--- Exercise ---
Take the data below and extract the lines from the one with "Click the +7 四風項鍊 pendant thumbnail" to the one with "The image size is (800, 468).", inclusive, exactly as written.

+++

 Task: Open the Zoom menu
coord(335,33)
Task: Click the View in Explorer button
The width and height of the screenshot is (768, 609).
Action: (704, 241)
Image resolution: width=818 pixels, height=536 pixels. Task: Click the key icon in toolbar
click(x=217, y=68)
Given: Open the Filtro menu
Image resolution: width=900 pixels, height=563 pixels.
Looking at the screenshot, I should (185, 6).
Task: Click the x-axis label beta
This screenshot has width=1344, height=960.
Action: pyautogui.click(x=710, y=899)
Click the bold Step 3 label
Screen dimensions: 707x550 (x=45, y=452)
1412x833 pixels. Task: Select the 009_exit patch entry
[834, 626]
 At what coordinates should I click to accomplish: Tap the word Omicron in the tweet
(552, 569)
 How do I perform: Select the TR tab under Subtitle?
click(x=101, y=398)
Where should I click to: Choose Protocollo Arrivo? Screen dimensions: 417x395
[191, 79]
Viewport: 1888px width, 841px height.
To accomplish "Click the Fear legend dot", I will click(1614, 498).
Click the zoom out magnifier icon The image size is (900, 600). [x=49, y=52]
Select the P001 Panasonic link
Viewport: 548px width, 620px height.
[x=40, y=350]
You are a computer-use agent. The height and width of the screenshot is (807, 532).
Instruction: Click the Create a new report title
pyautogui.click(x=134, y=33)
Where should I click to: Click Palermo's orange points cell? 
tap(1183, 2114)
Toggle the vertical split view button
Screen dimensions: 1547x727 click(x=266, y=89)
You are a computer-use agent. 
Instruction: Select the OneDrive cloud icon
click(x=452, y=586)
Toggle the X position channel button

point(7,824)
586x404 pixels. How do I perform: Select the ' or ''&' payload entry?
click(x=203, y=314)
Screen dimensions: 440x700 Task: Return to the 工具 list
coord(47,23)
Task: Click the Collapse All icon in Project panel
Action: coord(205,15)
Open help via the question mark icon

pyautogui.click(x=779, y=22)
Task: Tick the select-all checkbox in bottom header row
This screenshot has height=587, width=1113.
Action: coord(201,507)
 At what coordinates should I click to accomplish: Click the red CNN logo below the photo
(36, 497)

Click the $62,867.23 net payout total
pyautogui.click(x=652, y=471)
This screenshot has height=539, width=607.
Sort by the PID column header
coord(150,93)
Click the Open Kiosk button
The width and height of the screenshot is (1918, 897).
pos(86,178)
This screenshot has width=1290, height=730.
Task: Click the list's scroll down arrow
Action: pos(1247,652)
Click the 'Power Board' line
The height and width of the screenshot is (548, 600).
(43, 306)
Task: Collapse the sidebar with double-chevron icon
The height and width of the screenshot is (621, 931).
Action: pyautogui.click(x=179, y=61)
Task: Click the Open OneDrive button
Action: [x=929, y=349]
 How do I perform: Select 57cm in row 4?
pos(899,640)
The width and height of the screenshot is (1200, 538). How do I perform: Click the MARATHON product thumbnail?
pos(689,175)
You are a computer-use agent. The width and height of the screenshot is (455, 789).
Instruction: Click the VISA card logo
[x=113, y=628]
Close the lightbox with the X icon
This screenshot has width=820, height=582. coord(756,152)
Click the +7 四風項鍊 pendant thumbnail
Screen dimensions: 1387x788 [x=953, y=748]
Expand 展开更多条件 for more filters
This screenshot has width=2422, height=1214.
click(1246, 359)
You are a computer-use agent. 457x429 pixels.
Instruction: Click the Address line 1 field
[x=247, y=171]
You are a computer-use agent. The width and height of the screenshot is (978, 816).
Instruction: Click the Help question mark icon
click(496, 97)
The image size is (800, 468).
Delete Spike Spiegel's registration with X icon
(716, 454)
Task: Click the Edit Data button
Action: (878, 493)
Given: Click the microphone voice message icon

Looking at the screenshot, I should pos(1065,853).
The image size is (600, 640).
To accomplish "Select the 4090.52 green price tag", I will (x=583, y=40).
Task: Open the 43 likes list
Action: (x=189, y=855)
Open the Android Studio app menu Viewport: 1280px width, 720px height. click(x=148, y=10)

+++

--- Written solution ---
Click the +7 四風項鍊 pendant thumbnail
Screen dimensions: 1387x788 [x=953, y=748]
Expand 展开更多条件 for more filters
This screenshot has width=2422, height=1214.
click(1246, 359)
You are a computer-use agent. 457x429 pixels.
Instruction: Click the Address line 1 field
[x=247, y=171]
You are a computer-use agent. The width and height of the screenshot is (978, 816).
Instruction: Click the Help question mark icon
click(496, 97)
The image size is (800, 468).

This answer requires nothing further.